With a clutch home run against the New York Yankees on Thursday, Tim Anderson achieved a notable double-double (homers and steals) for the third straight season with the Chicago White Sox. The former first-round pick out of East Central Community College belted homer No. 10, a three-run shot, in the fifth inning, tying the score at 4-4 at Guaranteed Rate Field. The ChiSox went on to win 5-4. “Those moments are the moments you want to be in. Not being afraid to fail,” Anderson, never at a loss for words, told mlb.com. He is batting .317 with 10 homers, 32 RBIs and 15 steals. He had a 20-20 double-double last year.
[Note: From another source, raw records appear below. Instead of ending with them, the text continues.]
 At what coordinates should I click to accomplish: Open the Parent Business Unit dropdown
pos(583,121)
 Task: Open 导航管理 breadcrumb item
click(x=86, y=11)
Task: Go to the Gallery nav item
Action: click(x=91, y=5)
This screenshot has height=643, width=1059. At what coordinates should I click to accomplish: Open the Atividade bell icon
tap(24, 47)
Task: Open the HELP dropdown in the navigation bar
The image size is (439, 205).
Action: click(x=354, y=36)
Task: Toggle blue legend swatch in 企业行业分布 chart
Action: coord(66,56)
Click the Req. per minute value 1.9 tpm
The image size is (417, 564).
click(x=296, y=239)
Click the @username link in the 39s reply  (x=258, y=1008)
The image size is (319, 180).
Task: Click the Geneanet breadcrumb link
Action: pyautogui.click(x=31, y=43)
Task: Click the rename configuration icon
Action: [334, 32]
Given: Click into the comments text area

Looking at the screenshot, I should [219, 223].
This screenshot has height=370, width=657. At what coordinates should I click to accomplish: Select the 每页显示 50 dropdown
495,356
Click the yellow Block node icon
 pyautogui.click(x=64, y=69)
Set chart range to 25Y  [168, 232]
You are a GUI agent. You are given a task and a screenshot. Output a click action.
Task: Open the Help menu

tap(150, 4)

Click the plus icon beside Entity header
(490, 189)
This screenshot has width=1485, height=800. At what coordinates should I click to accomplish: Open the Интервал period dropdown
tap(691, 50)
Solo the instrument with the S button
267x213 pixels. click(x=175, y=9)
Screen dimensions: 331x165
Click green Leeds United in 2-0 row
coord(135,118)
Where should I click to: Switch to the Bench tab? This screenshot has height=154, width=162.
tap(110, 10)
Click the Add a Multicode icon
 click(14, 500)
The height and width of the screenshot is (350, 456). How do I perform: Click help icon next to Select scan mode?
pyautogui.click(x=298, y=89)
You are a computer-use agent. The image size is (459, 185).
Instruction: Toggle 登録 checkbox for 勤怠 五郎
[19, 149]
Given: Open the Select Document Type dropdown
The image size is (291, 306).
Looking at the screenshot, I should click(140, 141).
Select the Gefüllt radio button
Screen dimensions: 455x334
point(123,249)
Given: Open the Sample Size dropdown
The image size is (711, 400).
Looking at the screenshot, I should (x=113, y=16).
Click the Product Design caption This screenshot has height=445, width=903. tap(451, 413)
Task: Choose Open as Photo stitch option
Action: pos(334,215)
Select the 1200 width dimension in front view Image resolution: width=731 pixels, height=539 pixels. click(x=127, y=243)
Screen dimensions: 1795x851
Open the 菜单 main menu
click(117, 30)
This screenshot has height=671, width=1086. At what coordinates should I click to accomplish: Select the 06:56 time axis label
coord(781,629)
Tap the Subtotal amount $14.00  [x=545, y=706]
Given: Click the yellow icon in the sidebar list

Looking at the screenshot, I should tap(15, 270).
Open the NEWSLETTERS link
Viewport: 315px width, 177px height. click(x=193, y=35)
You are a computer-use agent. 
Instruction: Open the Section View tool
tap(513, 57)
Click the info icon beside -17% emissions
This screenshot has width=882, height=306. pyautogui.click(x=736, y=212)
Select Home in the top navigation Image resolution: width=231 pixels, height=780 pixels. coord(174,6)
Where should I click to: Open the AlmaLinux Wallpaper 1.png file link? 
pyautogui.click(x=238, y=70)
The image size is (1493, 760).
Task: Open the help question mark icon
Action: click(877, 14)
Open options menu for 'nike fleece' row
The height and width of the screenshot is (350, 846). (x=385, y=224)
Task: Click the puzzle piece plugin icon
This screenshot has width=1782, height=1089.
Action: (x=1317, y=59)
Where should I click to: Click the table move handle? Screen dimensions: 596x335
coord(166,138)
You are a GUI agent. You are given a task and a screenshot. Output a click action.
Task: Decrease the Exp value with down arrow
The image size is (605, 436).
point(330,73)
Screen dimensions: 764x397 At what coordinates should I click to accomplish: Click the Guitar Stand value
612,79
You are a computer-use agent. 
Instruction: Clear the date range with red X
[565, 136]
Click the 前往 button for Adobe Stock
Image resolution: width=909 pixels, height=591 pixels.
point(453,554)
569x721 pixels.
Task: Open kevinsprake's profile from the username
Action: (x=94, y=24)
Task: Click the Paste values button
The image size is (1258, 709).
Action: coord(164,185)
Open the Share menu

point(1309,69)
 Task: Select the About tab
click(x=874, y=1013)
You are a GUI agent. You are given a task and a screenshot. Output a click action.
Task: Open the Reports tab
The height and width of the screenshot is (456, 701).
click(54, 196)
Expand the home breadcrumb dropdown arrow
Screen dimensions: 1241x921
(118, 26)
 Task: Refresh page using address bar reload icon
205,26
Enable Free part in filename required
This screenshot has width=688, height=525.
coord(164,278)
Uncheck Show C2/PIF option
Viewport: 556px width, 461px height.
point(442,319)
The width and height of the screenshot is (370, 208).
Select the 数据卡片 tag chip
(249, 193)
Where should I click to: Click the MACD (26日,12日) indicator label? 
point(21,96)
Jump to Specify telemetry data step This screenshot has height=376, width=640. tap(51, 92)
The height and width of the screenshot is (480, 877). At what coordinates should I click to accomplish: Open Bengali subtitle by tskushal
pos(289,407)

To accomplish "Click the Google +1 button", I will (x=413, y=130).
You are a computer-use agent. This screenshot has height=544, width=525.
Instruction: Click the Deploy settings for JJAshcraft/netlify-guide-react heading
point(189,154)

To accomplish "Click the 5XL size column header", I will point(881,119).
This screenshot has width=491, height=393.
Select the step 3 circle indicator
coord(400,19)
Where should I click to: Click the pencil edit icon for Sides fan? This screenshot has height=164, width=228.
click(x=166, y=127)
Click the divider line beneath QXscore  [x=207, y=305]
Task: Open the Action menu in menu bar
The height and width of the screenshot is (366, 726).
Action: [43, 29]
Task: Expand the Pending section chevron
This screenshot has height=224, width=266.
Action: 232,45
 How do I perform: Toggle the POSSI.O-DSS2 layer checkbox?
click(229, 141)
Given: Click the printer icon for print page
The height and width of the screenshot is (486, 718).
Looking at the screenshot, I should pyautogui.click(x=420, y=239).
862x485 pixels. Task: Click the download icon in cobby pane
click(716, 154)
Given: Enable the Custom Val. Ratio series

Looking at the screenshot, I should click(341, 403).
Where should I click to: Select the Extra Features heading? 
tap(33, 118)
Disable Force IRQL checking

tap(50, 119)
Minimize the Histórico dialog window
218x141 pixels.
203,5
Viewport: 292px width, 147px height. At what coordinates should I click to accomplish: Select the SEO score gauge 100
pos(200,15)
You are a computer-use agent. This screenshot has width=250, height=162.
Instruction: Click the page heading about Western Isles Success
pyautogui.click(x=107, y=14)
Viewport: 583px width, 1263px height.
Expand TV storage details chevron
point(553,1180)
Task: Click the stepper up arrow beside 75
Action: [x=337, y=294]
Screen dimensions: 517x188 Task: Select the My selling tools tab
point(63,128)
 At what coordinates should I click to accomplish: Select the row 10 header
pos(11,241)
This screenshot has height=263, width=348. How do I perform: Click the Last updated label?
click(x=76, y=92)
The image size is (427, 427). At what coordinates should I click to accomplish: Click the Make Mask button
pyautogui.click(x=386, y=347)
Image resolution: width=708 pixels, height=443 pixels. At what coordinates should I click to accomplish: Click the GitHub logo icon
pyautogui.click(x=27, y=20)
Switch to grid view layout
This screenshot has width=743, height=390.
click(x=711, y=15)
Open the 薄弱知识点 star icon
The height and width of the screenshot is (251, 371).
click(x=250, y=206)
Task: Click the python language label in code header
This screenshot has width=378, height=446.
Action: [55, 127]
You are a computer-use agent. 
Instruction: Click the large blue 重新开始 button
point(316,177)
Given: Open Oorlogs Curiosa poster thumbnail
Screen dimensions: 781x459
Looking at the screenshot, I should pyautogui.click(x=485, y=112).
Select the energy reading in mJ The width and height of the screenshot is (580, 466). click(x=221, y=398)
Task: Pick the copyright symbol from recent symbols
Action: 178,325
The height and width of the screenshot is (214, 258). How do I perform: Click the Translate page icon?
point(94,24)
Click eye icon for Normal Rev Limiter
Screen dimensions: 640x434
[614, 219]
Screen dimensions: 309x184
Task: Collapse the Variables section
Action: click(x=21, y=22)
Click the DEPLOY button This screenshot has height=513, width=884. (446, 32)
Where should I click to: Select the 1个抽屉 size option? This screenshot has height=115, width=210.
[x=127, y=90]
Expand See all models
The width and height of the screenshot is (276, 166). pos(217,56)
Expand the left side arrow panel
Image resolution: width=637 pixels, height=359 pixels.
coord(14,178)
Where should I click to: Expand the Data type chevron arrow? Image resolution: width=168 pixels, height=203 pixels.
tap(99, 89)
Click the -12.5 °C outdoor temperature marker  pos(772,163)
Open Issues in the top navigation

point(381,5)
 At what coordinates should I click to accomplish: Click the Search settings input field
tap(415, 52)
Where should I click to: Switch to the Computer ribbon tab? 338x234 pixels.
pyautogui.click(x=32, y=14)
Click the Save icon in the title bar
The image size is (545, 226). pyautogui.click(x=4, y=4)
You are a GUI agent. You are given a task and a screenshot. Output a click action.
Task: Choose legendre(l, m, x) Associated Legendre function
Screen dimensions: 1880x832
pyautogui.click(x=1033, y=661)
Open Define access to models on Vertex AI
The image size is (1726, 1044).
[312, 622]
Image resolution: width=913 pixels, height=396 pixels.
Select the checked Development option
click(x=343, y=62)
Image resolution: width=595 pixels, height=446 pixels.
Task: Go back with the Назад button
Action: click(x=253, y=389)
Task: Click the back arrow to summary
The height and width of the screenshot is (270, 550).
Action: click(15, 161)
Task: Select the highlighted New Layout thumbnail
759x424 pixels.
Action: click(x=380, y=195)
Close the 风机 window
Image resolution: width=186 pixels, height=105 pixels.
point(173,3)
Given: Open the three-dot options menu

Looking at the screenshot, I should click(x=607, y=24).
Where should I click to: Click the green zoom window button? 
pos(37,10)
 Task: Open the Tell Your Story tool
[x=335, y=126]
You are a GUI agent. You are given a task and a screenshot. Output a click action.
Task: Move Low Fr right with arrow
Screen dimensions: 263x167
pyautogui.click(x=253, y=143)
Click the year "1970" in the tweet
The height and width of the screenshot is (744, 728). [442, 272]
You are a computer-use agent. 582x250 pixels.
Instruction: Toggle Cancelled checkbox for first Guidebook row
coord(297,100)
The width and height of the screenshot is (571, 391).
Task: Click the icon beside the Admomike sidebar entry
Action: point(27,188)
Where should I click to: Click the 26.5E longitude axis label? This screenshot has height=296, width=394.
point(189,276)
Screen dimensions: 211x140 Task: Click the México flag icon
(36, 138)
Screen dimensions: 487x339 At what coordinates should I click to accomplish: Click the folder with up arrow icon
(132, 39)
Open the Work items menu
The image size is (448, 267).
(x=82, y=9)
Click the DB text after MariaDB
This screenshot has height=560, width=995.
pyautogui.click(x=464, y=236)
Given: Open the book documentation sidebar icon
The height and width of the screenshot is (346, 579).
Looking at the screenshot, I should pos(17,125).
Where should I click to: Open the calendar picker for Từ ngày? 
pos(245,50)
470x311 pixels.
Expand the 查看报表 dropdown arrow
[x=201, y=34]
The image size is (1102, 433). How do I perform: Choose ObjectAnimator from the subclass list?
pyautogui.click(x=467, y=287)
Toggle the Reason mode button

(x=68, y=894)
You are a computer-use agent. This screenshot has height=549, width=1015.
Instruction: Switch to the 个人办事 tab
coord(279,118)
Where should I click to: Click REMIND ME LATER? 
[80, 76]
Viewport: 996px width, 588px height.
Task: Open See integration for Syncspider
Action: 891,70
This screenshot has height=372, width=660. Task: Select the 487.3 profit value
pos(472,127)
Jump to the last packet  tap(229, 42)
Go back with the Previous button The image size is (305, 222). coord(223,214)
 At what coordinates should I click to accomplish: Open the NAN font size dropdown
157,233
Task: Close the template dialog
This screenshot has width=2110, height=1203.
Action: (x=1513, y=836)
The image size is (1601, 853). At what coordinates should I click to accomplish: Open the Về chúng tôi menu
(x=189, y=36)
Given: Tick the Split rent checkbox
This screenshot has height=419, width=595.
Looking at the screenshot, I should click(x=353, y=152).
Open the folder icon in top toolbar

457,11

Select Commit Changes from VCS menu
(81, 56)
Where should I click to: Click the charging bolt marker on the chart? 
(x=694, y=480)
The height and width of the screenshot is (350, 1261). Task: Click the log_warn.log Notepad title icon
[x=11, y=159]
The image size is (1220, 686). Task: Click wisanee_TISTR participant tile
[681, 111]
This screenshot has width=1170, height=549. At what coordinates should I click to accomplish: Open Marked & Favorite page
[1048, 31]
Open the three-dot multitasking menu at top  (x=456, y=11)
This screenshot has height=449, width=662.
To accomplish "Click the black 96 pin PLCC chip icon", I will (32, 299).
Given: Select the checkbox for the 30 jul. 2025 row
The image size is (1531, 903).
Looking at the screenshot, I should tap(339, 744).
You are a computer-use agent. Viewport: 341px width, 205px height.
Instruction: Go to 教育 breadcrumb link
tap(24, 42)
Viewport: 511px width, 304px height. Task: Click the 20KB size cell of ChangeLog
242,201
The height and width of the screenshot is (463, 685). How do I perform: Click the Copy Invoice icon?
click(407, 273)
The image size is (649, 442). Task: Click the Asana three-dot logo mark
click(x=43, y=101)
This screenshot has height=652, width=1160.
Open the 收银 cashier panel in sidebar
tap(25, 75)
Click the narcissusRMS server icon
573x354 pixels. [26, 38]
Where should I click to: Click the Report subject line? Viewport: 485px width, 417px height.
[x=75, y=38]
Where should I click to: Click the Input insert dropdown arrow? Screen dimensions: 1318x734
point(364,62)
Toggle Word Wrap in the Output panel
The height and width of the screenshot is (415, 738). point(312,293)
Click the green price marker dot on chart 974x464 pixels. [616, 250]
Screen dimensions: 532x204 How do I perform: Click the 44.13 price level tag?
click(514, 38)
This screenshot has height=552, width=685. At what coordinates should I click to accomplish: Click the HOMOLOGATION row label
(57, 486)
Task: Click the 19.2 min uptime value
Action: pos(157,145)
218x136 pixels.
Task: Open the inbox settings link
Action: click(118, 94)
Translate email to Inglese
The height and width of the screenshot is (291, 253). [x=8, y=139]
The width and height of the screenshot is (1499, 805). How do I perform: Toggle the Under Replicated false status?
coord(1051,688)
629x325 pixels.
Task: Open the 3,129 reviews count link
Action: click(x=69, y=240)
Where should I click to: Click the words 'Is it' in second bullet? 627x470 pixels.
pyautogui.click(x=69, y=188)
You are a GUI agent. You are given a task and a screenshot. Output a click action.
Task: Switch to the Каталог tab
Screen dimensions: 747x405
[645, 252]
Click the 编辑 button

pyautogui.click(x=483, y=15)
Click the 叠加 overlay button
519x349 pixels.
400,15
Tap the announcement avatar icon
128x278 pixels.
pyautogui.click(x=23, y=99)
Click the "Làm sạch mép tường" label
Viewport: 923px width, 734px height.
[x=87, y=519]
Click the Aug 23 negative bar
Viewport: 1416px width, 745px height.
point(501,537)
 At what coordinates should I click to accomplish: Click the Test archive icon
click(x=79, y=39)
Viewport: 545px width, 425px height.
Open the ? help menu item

Anderson was fourth in the latest All-Star voting results for American League shortstop, a tough crowd that includes Francisco Lindor, Carlos Correa, Andrelton Simmons, Gleyber Torres, Xander Bogaerts and Jorge Polanco (who led the voting). … Shohei Ohtani of the Los Angeles Angels became on Thursday the first Japan native to hit for the cycle in the big leagues. How many Mississippi natives have pulled off this rare feat? Five. Gulfport’s Gee Walker (opening day 1937), Moss Point’s Sam Leslie, Ellisville’s Harry Craft, Greenville’s Frank White (who did it twice) and Hattiesburg’s Fred Lewis. … Richton’s JaCoby Jones, whose hot hitting (.344 in his last 30 games) had earned him the leadoff spot in Detroit’s lineup, left Thursday’s game with an elbow contusion after an HBP. He’ll be reevaluated today, reports said. … Mississippi State product Chris Stratton reportedly will make a second rehab appearance before returning to Pittsburgh’s roster. He went on the injured list May 25 with side discomfort. He threw two innings for Triple-A Indianapolis on Tuesday. The veteran right-hander from Tupelo has a 5.40 ERA in four games with the Pirates after posting an 8.59 in seven appearances with the Angels before being traded.